──────── DATA IN THIS EXERCISE

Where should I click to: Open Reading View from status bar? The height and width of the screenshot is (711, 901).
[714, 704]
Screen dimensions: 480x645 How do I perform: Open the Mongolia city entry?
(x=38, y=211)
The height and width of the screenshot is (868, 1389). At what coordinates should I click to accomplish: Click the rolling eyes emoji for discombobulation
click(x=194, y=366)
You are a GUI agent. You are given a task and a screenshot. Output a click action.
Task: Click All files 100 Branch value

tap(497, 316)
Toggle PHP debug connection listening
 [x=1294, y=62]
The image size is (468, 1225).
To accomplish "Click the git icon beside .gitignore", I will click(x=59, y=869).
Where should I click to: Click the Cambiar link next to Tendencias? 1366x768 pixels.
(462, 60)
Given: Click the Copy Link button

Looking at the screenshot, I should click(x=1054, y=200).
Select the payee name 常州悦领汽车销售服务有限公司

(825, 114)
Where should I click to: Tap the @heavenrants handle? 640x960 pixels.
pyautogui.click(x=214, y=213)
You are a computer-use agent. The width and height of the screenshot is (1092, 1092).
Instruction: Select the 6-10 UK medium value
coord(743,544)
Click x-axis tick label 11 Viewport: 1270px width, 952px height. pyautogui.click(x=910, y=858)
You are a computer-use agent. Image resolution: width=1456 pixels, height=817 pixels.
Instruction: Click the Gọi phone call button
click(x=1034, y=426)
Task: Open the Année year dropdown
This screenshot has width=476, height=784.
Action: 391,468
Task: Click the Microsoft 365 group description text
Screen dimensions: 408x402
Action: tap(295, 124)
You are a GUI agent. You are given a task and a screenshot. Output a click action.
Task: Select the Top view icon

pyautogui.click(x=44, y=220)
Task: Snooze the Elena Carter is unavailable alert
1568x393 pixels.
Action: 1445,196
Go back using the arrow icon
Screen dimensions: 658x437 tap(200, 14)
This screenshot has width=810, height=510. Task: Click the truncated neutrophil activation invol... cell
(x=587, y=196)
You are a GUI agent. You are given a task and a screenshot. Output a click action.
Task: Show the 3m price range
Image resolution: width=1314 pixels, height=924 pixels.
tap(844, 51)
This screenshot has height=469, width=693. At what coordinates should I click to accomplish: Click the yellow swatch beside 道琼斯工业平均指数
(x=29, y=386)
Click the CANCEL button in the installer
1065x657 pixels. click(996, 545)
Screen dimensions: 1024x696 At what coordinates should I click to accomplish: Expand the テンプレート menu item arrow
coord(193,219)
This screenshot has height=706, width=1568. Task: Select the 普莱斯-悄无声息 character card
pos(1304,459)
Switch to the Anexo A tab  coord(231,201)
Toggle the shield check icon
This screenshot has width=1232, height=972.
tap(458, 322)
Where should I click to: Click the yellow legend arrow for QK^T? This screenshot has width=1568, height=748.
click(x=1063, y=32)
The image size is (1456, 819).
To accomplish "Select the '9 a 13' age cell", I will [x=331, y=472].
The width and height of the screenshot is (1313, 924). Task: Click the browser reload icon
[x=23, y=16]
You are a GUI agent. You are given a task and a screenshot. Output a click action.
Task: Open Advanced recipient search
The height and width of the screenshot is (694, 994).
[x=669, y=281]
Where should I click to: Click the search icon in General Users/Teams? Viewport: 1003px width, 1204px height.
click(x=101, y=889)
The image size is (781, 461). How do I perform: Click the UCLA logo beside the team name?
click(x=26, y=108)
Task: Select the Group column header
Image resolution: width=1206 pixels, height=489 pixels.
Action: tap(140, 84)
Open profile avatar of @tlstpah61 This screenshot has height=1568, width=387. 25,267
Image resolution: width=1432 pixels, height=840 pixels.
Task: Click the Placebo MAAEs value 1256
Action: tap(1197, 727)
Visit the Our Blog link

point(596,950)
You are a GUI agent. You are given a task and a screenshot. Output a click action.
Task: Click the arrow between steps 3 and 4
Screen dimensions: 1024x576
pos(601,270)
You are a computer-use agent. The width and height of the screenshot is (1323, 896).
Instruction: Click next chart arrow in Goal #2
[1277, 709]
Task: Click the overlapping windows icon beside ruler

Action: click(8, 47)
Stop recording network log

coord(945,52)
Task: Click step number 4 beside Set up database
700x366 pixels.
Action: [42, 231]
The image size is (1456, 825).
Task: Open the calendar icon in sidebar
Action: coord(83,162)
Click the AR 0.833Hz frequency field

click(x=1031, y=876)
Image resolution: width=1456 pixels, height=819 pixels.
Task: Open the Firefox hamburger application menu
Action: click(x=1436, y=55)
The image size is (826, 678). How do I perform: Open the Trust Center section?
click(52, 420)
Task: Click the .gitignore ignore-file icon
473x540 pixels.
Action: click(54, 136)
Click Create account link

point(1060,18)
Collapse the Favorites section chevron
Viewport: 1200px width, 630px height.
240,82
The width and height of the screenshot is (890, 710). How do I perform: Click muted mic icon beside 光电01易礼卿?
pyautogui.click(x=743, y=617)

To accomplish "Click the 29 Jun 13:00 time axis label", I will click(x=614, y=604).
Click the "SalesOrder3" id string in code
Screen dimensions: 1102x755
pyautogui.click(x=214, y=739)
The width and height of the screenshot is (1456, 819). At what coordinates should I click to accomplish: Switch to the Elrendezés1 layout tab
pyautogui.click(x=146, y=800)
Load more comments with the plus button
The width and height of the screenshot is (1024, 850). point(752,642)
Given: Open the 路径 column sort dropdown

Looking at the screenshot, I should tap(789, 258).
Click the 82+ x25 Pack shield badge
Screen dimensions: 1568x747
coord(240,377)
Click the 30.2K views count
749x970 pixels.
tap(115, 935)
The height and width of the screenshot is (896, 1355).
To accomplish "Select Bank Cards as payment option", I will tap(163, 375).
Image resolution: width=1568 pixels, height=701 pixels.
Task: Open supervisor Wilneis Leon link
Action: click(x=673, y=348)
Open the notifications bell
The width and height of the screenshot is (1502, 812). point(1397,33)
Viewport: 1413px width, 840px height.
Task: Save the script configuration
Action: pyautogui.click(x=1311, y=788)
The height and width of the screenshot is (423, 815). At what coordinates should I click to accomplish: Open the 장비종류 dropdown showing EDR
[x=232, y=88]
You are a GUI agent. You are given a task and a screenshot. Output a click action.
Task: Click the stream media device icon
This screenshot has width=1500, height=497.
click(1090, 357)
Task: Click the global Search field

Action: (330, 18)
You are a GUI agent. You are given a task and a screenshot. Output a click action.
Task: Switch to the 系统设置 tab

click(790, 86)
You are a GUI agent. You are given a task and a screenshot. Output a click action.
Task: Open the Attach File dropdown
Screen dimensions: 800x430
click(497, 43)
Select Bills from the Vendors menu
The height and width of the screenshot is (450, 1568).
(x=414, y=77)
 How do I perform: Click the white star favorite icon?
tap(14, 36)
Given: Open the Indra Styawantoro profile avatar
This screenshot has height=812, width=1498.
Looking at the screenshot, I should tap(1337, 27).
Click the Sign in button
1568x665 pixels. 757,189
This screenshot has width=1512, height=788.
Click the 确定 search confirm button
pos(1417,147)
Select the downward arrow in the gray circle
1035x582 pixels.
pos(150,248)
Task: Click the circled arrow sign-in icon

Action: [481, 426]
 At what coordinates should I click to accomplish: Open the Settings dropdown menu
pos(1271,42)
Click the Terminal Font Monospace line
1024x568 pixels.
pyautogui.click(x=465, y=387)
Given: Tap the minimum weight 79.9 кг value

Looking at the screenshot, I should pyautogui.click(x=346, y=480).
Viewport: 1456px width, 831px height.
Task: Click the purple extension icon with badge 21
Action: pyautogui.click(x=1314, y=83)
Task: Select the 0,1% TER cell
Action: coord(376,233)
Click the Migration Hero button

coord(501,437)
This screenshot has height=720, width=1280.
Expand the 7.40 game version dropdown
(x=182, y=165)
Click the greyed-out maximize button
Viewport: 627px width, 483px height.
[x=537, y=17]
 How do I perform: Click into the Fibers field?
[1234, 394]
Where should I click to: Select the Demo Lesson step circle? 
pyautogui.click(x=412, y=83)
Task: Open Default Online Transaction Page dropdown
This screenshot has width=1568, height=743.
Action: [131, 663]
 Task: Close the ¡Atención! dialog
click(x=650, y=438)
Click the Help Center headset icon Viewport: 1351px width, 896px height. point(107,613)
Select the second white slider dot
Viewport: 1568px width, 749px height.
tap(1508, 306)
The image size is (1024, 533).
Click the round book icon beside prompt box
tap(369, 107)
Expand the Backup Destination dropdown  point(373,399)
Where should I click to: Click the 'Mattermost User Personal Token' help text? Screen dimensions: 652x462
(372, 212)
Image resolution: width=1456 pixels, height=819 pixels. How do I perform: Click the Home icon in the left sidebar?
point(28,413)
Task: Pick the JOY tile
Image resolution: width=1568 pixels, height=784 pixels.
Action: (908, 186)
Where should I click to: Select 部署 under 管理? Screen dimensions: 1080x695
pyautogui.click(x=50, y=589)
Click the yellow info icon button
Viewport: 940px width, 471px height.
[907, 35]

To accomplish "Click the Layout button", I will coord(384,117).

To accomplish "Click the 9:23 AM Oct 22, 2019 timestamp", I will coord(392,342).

────────────────

TASK DESCRIPTION. Format the entries from the line containing "How do I perform: Click into" through the last line, inclusive, as a Markdown table with the columns "No." and "Line". Leave out blank lines.

COMPLETED TASK.
| No. | Line |
|---|---|
| 1 |  How do I perform: Click into the Fibers field? |
| 2 | [1234, 394] |
| 3 | Where should I click to: Select the Demo Lesson step circle?  |
| 4 | pyautogui.click(x=412, y=83) |
| 5 | Task: Open Default Online Transaction Page dropdown |
| 6 | This screenshot has width=1568, height=743. |
| 7 | Action: [131, 663] |
| 8 |  Task: Close the ¡Atención! dialog |
| 9 | click(x=650, y=438) |
| 10 | Click the Help Center headset icon Viewport: 1351px width, 896px height. point(107,613) |
| 11 | Select the second white slider dot |
| 12 | Viewport: 1568px width, 749px height. |
| 13 | tap(1508, 306) |
| 14 | The image size is (1024, 533). |
| 15 | Click the round book icon beside prompt box |
| 16 | tap(369, 107) |
| 17 | Expand the Backup Destination dropdown  point(373,399) |
| 18 | Where should I click to: Click the 'Mattermost User Personal Token' help text? Screen dimensions: 652x462 |
| 19 | (372, 212) |
| 20 | Image resolution: width=1456 pixels, height=819 pixels. How do I perform: Click the Home icon in the left sidebar? |
| 21 | point(28,413) |
| 22 | Task: Pick the JOY tile |
| 23 | Image resolution: width=1568 pixels, height=784 pixels. |
| 24 | Action: (908, 186) |
| 25 | Where should I click to: Select 部署 under 管理? Screen dimensions: 1080x695 |
| 26 | pyautogui.click(x=50, y=589) |
| 27 | Click the yellow info icon button |
| 28 | Viewport: 940px width, 471px height. |
| 29 | [907, 35] |
| 30 | To accomplish "Click the Layout button", I will coord(384,117). |
| 31 | To accomplish "Click the 9:23 AM Oct 22, 2019 timestamp", I will coord(392,342). |